## Requirement
What lines in the records below contain the string "Studio"? Copy every one.

Stored data entries:
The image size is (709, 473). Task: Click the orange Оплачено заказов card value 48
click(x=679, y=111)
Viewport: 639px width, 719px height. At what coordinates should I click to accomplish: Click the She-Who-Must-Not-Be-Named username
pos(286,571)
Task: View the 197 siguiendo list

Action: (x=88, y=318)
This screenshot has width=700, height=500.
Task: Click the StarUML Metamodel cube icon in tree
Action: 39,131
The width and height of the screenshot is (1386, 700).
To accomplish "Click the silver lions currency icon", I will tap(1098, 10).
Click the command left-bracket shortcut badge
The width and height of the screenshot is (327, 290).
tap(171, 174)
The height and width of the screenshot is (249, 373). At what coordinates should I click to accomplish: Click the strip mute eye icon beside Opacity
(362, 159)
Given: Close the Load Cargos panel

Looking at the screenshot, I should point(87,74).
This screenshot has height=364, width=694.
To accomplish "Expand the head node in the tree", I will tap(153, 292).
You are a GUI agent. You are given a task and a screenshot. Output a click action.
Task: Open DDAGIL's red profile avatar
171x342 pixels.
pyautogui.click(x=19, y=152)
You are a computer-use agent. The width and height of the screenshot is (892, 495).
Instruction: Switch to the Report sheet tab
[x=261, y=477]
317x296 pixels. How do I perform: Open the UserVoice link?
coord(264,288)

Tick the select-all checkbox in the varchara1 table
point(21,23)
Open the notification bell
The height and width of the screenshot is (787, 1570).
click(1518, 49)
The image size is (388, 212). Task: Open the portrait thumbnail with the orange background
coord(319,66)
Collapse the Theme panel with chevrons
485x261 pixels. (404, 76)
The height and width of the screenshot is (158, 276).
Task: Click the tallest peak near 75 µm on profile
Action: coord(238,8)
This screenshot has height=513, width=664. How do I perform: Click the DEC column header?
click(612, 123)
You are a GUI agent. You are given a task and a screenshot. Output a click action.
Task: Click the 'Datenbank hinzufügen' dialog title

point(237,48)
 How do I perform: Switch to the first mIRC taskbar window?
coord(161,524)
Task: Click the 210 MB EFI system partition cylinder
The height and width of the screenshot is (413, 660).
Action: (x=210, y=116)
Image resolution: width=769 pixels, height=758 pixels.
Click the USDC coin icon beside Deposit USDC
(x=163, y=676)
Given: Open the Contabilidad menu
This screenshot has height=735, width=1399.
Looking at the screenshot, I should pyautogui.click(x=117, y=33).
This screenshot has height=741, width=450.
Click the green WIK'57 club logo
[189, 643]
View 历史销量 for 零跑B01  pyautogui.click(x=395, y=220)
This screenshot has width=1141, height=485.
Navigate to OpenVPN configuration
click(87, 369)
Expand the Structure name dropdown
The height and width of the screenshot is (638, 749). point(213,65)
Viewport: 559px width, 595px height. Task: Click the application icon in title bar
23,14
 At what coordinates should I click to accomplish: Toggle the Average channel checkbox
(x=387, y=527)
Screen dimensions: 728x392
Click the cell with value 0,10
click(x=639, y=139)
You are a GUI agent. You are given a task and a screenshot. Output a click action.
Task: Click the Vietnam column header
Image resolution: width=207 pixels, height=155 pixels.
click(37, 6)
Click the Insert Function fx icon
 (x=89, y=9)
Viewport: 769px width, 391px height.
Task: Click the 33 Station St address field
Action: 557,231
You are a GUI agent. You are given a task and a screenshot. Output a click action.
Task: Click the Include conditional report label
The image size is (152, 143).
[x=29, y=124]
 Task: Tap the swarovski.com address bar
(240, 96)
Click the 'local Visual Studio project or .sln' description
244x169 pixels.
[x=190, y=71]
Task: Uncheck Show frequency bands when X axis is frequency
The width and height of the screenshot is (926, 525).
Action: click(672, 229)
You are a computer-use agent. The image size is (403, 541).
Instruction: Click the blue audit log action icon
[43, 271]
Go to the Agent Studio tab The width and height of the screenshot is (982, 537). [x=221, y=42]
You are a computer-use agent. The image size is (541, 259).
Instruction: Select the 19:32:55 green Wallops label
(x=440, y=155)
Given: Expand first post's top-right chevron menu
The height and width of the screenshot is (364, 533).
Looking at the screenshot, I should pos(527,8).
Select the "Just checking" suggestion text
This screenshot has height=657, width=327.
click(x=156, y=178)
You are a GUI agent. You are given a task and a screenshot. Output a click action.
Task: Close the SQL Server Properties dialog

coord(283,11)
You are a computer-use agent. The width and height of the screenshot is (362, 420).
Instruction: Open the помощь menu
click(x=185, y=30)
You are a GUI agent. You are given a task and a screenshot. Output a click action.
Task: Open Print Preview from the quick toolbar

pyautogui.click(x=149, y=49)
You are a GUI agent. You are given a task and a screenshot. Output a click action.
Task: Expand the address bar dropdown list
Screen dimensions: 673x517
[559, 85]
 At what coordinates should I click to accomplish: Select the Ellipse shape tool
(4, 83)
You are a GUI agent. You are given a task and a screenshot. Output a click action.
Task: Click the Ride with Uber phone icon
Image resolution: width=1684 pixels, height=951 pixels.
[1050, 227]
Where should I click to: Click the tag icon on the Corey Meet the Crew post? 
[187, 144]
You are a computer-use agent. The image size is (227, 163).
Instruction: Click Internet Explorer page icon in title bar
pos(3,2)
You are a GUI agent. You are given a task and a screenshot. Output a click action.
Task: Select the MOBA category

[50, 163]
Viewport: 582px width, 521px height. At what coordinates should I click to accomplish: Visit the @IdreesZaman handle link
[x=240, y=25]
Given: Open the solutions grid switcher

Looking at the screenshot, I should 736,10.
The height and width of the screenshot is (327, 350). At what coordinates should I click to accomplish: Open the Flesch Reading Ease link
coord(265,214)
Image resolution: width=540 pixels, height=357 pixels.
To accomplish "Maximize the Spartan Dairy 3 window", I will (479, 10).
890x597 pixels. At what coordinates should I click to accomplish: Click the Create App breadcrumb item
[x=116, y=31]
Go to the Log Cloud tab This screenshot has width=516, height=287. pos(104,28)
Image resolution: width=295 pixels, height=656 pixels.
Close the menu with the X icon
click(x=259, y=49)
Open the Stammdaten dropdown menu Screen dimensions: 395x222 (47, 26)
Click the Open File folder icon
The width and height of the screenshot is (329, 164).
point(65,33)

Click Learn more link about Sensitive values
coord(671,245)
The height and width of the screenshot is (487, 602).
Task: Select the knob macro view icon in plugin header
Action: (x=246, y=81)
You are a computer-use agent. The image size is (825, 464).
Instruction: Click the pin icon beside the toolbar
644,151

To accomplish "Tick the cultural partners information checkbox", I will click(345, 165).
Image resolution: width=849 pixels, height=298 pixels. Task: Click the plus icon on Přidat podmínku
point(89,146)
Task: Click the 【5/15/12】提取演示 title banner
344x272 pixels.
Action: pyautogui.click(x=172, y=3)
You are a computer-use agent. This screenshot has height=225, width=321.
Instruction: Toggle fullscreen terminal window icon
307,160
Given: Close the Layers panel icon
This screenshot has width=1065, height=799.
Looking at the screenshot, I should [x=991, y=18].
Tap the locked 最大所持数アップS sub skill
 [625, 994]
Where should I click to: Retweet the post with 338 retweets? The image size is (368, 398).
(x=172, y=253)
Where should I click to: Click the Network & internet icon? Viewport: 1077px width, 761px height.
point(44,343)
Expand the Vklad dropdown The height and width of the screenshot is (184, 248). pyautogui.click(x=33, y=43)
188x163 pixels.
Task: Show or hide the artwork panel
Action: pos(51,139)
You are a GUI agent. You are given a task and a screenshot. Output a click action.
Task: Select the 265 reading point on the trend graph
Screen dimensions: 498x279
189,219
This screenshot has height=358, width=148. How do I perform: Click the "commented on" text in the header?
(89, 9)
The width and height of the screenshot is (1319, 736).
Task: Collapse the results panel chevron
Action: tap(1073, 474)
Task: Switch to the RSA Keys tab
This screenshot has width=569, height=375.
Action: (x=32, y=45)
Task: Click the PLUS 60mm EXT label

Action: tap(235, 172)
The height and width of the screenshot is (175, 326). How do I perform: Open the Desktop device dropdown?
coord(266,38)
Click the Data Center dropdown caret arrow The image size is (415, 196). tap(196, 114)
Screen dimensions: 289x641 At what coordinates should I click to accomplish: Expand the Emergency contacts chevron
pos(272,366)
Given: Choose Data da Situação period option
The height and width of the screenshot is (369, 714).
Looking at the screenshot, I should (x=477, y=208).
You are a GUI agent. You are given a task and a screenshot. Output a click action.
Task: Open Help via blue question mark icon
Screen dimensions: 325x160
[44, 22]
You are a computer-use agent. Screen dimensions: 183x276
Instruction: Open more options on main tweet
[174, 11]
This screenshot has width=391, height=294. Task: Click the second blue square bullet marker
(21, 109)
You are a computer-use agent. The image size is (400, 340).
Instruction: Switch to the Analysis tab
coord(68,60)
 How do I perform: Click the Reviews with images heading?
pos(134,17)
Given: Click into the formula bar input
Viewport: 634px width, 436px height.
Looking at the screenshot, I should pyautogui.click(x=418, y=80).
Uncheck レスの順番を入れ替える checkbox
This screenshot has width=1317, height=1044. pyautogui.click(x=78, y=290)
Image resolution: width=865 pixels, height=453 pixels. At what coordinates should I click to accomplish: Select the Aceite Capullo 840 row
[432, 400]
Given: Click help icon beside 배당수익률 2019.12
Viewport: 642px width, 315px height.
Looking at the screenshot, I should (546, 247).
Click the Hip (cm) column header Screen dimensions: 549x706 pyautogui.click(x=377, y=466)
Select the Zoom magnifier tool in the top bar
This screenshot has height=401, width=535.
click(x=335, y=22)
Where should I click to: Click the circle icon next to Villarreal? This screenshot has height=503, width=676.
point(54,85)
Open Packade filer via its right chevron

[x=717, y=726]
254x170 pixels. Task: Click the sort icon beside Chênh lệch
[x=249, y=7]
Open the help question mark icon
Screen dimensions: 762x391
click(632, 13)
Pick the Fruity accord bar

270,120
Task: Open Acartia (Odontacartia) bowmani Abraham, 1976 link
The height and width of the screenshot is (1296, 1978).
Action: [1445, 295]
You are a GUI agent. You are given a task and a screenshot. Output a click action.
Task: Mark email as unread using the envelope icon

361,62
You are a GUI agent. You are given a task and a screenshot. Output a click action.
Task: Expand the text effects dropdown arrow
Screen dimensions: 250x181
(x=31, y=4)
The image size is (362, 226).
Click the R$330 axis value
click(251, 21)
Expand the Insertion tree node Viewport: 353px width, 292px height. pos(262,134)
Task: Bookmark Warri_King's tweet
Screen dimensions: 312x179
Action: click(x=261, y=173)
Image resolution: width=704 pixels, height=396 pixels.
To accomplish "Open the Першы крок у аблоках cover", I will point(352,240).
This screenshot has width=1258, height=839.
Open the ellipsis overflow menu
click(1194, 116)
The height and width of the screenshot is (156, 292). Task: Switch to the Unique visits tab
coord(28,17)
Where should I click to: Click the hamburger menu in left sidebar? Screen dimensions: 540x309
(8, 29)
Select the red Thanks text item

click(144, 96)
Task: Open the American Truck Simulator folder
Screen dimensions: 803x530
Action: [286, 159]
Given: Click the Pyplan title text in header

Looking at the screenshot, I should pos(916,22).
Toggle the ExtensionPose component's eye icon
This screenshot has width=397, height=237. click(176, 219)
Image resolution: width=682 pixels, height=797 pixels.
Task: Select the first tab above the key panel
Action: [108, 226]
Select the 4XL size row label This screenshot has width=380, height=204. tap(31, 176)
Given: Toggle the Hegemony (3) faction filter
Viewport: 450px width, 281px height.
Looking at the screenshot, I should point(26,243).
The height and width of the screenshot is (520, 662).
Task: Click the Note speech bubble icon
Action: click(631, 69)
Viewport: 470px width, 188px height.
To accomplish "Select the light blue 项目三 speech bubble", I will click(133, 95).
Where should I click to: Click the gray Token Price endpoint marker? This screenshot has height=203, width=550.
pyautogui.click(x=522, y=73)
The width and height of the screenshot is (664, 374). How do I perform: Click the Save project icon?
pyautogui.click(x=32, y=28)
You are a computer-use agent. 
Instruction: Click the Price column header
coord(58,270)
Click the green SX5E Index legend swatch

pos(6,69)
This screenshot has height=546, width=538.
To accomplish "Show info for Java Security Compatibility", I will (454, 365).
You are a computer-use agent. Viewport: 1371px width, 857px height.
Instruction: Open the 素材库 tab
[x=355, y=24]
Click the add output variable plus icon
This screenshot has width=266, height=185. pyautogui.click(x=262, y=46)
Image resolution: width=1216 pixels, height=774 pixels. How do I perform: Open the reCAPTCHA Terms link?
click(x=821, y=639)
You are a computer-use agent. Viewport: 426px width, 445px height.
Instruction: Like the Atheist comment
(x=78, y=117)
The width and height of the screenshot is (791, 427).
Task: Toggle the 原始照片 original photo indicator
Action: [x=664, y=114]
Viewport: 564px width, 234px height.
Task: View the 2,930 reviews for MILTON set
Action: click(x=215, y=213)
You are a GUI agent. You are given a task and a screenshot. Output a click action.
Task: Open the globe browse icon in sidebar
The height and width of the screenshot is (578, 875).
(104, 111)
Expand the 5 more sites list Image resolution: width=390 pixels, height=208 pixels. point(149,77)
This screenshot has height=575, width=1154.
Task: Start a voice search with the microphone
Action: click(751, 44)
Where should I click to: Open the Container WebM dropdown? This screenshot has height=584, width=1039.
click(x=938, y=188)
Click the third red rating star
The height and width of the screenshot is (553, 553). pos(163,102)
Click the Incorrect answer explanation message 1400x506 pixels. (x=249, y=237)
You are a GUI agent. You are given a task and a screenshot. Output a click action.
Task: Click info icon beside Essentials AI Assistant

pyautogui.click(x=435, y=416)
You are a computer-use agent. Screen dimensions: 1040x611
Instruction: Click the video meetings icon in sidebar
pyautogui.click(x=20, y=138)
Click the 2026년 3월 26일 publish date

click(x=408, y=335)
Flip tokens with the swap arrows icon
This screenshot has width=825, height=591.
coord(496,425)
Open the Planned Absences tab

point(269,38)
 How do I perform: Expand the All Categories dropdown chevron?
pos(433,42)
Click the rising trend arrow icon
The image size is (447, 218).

## The answer
Click the 'local Visual Studio project or .sln' description
Go to the Agent Studio tab The width and height of the screenshot is (982, 537). [x=221, y=42]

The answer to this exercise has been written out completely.